>> START
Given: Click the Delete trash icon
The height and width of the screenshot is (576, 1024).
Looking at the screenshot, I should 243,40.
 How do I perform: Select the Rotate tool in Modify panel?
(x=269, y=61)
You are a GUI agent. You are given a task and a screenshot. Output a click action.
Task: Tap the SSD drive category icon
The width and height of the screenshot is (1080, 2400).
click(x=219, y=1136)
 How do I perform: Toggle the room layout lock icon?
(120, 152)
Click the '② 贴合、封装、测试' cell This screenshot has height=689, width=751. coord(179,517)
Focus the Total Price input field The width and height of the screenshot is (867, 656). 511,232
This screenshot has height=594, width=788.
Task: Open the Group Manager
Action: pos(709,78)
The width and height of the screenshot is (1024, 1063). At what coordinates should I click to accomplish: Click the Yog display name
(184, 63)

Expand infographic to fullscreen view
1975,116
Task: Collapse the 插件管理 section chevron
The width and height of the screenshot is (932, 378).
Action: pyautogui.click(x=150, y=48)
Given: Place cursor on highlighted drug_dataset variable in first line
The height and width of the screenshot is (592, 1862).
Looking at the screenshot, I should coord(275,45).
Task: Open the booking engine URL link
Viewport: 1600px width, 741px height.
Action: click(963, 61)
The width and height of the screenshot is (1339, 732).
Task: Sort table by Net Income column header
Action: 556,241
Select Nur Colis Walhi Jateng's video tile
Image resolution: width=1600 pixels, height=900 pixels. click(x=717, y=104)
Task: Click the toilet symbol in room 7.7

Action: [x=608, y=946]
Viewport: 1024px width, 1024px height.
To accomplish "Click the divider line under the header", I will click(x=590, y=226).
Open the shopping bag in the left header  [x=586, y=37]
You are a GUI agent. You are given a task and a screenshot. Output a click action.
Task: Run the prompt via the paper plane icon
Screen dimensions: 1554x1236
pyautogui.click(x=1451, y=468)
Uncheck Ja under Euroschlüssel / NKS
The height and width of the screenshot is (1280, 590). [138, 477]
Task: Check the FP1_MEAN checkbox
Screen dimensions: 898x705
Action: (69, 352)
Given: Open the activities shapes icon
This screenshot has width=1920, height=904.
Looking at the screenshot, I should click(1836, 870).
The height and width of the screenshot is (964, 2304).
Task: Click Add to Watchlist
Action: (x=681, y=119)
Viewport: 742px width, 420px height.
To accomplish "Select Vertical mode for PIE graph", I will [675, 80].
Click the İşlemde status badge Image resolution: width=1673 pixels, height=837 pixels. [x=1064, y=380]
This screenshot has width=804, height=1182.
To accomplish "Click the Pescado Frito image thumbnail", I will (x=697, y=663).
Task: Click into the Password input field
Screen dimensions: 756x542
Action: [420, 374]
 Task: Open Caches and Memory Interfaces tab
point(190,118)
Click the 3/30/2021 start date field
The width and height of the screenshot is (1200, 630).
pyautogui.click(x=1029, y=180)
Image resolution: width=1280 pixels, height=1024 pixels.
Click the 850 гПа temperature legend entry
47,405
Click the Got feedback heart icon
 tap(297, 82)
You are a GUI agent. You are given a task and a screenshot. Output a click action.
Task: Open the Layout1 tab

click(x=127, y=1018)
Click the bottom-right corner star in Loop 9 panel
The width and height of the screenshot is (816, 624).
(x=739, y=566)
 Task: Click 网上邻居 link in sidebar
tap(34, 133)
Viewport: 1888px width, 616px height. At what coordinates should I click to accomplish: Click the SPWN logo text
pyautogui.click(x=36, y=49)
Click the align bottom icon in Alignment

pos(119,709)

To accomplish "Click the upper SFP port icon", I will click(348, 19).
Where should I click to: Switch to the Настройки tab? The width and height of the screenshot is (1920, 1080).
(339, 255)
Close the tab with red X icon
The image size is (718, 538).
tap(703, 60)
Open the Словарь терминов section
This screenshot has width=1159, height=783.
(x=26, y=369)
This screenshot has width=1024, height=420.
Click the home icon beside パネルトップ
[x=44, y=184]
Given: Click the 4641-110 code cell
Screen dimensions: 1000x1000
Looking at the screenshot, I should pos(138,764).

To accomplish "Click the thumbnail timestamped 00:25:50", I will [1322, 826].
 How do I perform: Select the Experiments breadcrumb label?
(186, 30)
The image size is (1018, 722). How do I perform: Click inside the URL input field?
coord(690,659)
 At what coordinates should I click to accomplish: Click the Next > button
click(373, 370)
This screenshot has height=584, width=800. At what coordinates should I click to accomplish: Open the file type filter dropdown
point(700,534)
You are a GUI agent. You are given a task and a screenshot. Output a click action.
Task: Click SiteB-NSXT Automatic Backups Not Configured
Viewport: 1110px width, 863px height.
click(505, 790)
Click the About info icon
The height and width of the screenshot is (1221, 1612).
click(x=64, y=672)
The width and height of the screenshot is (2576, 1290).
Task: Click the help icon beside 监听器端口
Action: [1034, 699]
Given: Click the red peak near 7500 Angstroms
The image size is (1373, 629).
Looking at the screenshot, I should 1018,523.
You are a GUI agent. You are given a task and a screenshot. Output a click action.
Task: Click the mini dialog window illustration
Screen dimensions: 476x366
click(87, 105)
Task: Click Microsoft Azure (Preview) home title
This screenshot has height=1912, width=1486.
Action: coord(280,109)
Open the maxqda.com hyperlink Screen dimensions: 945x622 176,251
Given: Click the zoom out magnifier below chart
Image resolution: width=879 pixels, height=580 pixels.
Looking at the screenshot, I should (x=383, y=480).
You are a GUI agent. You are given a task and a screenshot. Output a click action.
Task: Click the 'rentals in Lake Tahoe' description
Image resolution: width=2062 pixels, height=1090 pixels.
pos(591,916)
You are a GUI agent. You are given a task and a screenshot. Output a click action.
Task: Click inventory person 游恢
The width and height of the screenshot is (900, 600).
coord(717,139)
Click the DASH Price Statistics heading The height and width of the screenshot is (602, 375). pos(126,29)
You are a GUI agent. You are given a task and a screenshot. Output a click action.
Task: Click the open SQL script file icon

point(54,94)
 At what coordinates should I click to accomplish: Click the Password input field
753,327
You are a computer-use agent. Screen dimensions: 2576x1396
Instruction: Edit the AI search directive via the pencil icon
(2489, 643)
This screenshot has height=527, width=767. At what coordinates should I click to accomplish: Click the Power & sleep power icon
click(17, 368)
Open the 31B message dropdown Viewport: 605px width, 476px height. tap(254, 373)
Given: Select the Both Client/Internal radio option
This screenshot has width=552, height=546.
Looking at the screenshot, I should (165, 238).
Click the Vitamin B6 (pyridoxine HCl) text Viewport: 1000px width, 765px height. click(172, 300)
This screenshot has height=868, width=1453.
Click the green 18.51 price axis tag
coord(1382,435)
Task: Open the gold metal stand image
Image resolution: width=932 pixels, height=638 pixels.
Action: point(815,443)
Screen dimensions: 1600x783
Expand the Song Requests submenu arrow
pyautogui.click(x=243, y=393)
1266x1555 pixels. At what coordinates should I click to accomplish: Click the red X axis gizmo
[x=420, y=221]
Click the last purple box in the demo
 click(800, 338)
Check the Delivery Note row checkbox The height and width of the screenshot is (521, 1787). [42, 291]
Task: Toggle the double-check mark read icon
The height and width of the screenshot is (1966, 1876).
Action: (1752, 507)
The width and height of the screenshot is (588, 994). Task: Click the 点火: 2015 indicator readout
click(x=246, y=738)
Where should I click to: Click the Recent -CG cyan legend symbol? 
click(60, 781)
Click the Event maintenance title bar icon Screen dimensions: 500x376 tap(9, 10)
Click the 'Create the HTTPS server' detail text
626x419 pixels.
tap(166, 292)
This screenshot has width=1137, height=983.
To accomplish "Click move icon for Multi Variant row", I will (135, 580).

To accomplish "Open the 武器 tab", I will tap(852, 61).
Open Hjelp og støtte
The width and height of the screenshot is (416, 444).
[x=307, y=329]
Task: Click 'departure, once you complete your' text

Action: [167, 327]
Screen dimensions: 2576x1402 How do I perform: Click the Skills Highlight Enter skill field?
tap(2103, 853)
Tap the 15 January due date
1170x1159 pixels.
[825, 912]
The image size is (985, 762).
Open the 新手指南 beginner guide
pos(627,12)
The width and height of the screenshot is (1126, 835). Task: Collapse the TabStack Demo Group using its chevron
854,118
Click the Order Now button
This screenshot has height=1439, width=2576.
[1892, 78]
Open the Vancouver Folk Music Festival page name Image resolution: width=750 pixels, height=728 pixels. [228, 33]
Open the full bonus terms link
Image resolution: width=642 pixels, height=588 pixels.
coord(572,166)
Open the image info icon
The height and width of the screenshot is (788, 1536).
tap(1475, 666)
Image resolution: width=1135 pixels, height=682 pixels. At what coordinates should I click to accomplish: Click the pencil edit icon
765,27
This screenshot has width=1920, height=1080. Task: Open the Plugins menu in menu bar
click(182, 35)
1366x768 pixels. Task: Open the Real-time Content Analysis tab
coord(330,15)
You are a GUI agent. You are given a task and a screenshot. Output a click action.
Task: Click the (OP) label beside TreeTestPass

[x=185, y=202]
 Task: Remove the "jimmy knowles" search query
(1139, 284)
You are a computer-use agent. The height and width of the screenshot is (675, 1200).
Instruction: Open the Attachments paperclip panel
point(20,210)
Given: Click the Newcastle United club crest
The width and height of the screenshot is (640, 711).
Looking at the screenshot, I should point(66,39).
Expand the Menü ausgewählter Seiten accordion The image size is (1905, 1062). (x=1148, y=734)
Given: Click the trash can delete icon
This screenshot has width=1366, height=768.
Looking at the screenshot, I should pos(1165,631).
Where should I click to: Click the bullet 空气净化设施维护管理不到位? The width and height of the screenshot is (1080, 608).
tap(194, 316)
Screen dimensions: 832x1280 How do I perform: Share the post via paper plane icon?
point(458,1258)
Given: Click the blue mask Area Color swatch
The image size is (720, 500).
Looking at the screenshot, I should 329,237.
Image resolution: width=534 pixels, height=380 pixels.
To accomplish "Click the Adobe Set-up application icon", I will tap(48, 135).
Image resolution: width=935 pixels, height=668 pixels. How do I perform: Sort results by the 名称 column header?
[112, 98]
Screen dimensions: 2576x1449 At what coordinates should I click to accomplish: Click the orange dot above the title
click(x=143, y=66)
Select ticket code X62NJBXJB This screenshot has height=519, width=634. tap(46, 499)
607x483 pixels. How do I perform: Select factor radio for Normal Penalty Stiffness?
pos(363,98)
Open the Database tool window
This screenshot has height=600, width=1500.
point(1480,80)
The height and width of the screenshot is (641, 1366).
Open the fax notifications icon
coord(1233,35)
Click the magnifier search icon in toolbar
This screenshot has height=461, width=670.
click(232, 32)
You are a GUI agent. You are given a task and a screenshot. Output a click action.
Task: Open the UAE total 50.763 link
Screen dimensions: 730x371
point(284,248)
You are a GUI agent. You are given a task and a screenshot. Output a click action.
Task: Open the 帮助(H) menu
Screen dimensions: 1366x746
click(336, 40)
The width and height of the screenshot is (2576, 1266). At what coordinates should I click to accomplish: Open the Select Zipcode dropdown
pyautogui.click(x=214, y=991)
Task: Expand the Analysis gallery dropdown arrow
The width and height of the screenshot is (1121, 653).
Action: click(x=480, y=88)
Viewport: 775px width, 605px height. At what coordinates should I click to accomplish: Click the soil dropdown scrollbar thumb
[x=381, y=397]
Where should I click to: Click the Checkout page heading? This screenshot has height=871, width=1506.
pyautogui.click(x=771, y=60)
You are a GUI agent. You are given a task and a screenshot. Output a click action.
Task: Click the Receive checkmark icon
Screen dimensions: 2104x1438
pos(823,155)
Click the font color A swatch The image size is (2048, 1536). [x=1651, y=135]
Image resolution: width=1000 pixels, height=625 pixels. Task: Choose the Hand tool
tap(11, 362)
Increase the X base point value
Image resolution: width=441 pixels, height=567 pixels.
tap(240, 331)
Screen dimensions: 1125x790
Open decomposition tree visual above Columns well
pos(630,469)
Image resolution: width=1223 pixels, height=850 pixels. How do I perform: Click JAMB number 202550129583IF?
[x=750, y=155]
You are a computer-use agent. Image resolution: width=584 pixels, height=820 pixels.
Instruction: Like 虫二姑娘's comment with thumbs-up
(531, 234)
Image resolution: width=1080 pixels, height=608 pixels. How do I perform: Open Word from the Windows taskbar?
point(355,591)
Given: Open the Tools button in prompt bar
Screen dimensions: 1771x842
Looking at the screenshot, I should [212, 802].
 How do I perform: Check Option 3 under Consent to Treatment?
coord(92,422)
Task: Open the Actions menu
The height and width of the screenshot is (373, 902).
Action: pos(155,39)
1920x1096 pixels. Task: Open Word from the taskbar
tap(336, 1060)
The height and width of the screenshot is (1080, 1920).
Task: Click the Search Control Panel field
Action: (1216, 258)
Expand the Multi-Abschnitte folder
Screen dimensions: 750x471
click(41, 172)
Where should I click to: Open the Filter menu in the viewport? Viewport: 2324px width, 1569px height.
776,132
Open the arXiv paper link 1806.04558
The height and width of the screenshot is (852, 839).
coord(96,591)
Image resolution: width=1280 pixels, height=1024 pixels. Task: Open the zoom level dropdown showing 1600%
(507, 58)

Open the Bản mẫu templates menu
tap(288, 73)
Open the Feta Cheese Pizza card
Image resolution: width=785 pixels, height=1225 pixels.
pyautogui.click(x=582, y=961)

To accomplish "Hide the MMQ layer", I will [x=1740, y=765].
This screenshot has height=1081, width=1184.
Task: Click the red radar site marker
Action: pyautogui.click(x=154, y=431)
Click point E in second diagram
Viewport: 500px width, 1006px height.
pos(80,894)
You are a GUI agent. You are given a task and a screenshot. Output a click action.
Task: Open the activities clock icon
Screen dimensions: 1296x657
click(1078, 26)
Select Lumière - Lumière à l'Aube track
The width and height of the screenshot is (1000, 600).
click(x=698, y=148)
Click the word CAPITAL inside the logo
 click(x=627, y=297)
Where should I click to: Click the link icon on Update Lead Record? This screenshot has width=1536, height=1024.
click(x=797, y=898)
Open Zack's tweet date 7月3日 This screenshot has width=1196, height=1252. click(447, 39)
>> END
--- SHORT TASK ---
Please render the lines of the listing as a Markdown table with the columns Row and Text, starting at the line that contains "The width and height of the screenshot is (1024, 1063)." and ending at the line that contains "Open the shopping". Put a row number in Row and the line itself in Text, and leave out blank lines.

--- REPLY TO THE EXERCISE ---
| Row | Text |
|---|---|
| 1 | The width and height of the screenshot is (1024, 1063). At what coordinates should I click to accomplish: Click the Yog display name |
| 2 | (184, 63) |
| 3 | Expand infographic to fullscreen view |
| 4 | 1975,116 |
| 5 | Task: Collapse the 插件管理 section chevron |
| 6 | The width and height of the screenshot is (932, 378). |
| 7 | Action: pyautogui.click(x=150, y=48) |
| 8 | Given: Place cursor on highlighted drug_dataset variable in first line |
| 9 | The height and width of the screenshot is (592, 1862). |
| 10 | Looking at the screenshot, I should coord(275,45). |
| 11 | Task: Open the booking engine URL link |
| 12 | Viewport: 1600px width, 741px height. |
| 13 | Action: click(963, 61) |
| 14 | The width and height of the screenshot is (1339, 732). |
| 15 | Task: Sort table by Net Income column header |
| 16 | Action: 556,241 |
| 17 | Select Nur Colis Walhi Jateng's video tile |
| 18 | Image resolution: width=1600 pixels, height=900 pixels. click(x=717, y=104) |
| 19 | Task: Click the toilet symbol in room 7.7 |
| 20 | Action: [x=608, y=946] |
| 21 | Viewport: 1024px width, 1024px height. |
| 22 | To accomplish "Click the divider line under the header", I will click(x=590, y=226). |
| 23 | Open the shopping bag in the left header  [x=586, y=37] |